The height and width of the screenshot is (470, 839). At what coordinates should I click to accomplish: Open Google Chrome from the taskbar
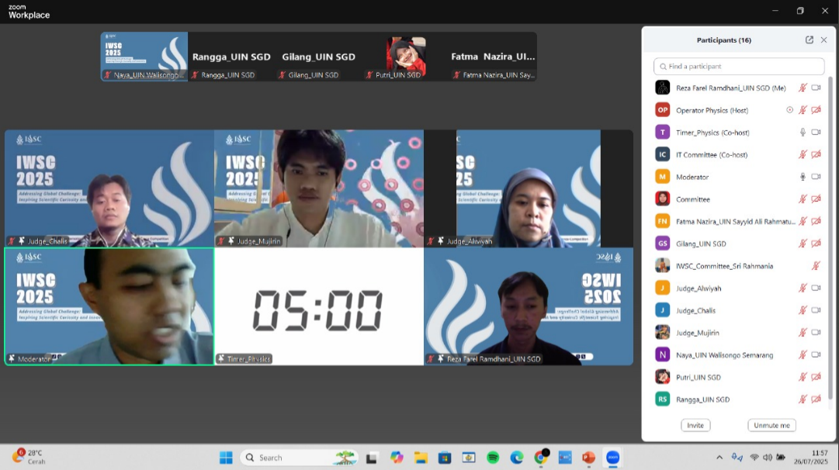[x=541, y=458]
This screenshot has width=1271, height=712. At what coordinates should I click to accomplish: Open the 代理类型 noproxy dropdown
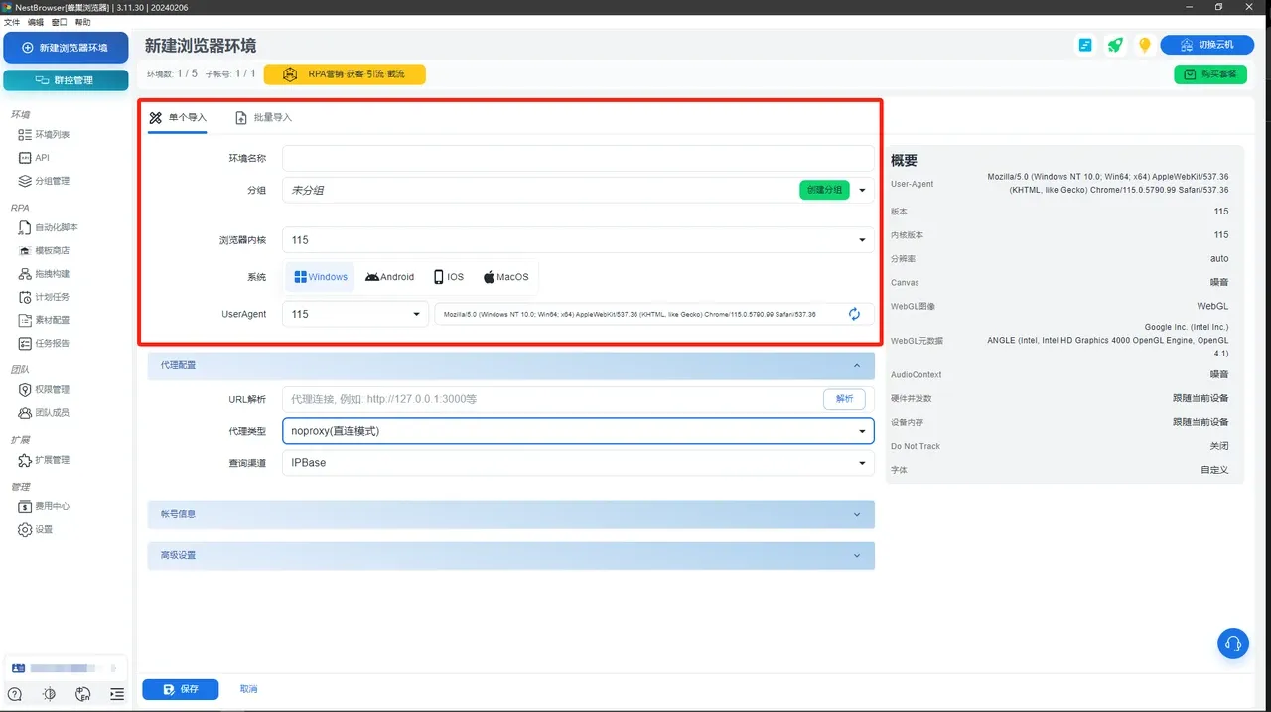point(577,431)
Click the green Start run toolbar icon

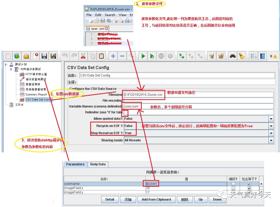[143, 56]
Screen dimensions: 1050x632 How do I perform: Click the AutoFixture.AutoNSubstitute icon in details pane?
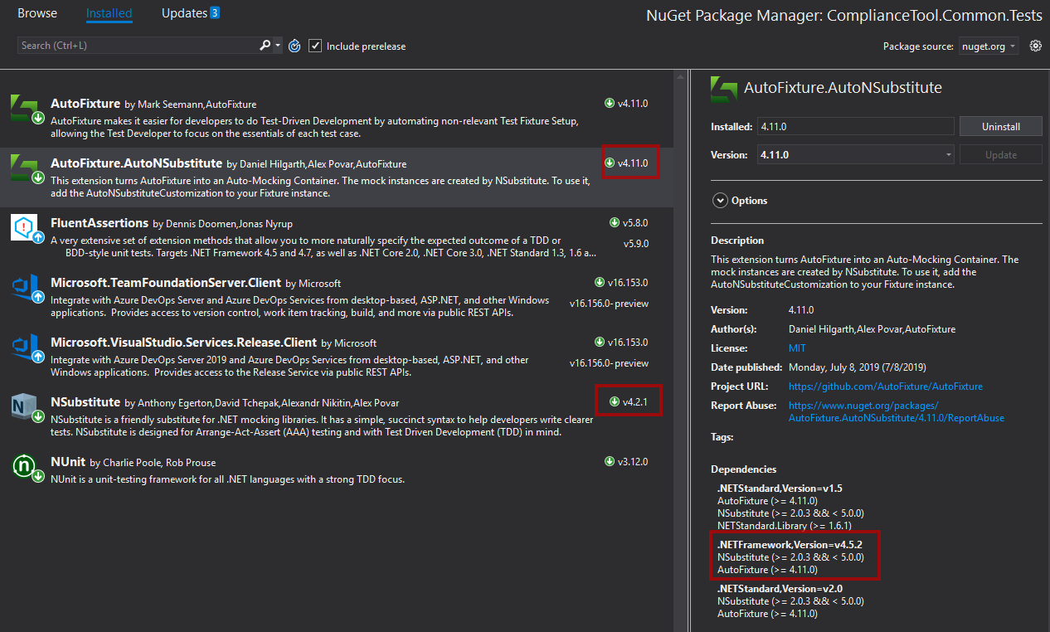[723, 88]
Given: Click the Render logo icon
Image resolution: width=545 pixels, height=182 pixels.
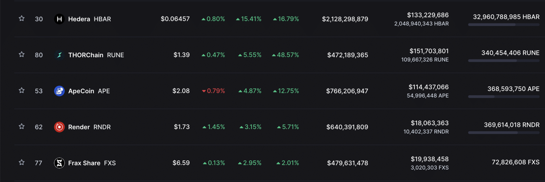Looking at the screenshot, I should (x=59, y=127).
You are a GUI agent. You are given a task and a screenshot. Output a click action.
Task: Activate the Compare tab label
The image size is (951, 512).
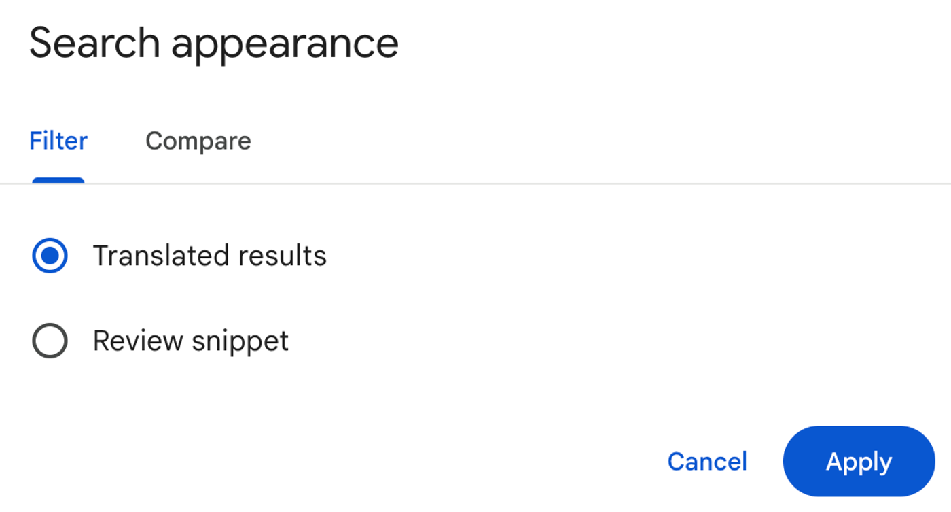(198, 141)
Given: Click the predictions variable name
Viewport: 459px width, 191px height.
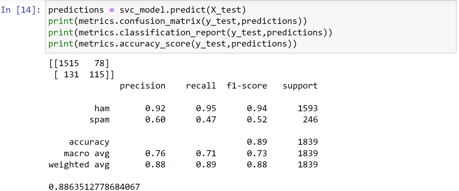Looking at the screenshot, I should pyautogui.click(x=76, y=10).
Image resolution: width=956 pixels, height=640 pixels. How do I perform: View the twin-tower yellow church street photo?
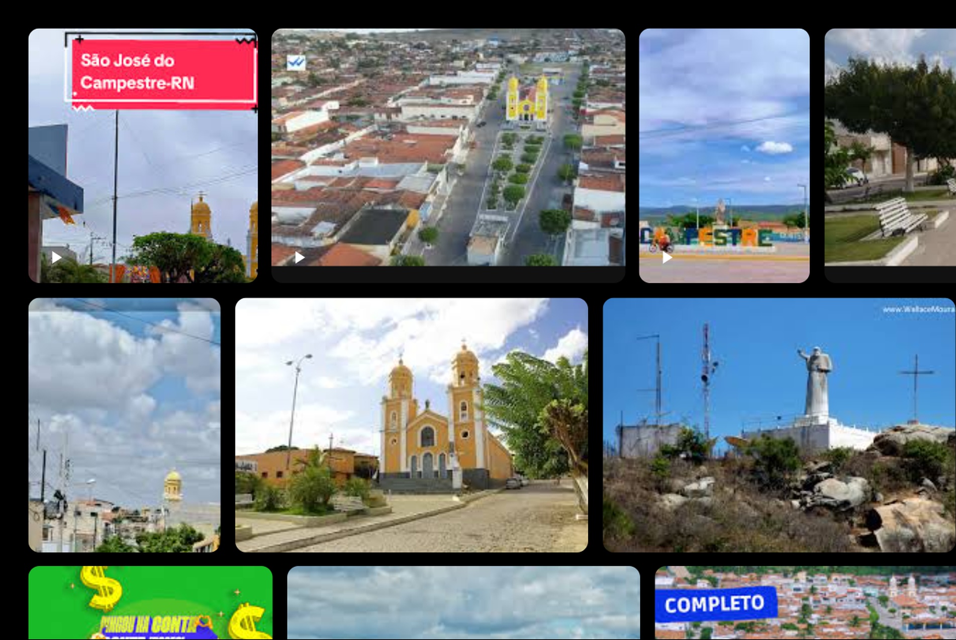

────────

YOUR TASK:
Repeat exactly the lines in the entries from the one containing "This screenshot has" to the final line, inclusive, and nothing beyond them; skip pictures.

SOLUTION TO THE PROBLEM:
This screenshot has width=1271, height=712. At what coordinates should I click to accomplish: Open the 代理类型 noproxy dropdown
point(577,431)
Click the green Start run toolbar icon

[143, 56]
Screen dimensions: 1050x632 How do I perform: Click the AutoFixture.AutoNSubstitute icon in details pane?
[723, 88]
Given: Click the Render logo icon
Image resolution: width=545 pixels, height=182 pixels.
Looking at the screenshot, I should (x=59, y=127).
You are a GUI agent. You are given a task and a screenshot. Output a click action.
Task: Activate the Compare tab label
The image size is (951, 512).
(198, 141)
Given: Click the predictions variable name
Viewport: 459px width, 191px height.
Looking at the screenshot, I should pyautogui.click(x=76, y=10).
Image resolution: width=956 pixels, height=640 pixels. How do I perform: View the twin-tower yellow church street photo?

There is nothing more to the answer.